For those of you who have been following me a while, know that I relocated a year ago (yes, I have had my first anniversary of living in Tasman), and my Mum followed me down a few months later.
One of the reasons for the move, was for Mum and I to be closer to each other, as at the age of 80, she’s starting to slow down a bit, plus we also both wanted to return to our roots in the South Island.
Mum is fit and active, but she also has a couple of heart conditions which are very well managed with medication, but the curveball waiting in the wings, is we are never know when the condition will flare up and how severe it will be. We had one of those flare up’s last week, and it was a major.
We are still living in a building site, and Mum loves making the team their morning coffee, she had just done the morning coffee run and heading back to the kitchen she collapses and it’s all on. Fortunately, Mum has the St John Ambulance alert, so we activated that, and the paramedics and ambulance arrived very quickly and not long after, Mum was on her way to hospital.
They stabilised her in hospital, and after having a lovely chat to the staff in the emergency room, she was discharged and is now back home, her usual bright bubbly self, I’m very glad to say.
The next day, we were having a quiet cuppa (I’ve taken over the coffee making for the building team for the next few days), and we both realised that even though we knew the curve ball was there, we were totally unprepared for this kind of emergency.
I had no idea about Mum’s medication, or that she had a list of it all in her handbag.

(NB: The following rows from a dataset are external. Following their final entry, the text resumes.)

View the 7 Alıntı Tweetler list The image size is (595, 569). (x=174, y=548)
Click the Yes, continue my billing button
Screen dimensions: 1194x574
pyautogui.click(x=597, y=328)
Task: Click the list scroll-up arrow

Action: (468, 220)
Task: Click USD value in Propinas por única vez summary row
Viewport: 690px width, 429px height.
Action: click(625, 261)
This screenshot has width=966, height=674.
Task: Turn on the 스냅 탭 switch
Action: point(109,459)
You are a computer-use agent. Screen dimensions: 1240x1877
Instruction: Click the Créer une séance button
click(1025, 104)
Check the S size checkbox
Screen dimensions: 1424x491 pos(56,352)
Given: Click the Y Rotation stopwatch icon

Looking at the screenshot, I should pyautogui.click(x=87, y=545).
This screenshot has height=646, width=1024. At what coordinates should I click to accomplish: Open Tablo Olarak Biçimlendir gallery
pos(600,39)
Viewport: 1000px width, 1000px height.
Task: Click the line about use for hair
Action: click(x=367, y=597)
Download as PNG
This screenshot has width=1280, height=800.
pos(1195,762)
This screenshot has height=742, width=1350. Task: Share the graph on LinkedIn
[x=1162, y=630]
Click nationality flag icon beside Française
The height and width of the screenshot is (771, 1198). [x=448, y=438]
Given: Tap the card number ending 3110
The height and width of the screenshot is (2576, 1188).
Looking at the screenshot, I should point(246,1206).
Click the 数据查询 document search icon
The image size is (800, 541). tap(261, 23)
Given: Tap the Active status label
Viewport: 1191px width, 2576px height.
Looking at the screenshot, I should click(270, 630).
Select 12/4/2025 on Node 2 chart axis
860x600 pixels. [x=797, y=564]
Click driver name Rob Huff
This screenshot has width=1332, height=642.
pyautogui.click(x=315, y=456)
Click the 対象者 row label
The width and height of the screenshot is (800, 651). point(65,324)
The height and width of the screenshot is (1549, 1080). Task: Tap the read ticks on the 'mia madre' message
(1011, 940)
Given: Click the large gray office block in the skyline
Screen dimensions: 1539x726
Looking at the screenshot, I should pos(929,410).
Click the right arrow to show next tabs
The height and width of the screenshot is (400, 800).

I didn’t know where she kept her phone charger, or how to reach her friends to let them know she wouldn’t make it to whatever group it was she was going to that day, as Mum’s whole life is on her phone, and that was in the ambulance with her!
Then, the penny dropped. If it had been me in the ambulance, Mum had no idea how to contact my team, or access my email, or anything else that would need to be done in my business.
We really had dropped the ball on this one.
So, we are both preparing an emergency kit, it will have all the practical stuff, like a spare phone charger, change of clothes, and a book. But in addition to that we are also checking all the other information that we need to have, like important contacts, the legal documents we need to have in place so we can get around the privacy issues and access each other’s bank accounts, and other necessary information.
We had the conversation after my Dad passed away about the plan for the very end and Mum’s wishes, but we hadn’t done anything about the what if we just get sick conversation.
These kinds of conversations are really important, not just when you are dealing with an elderly parent, but also at any age and stage of life.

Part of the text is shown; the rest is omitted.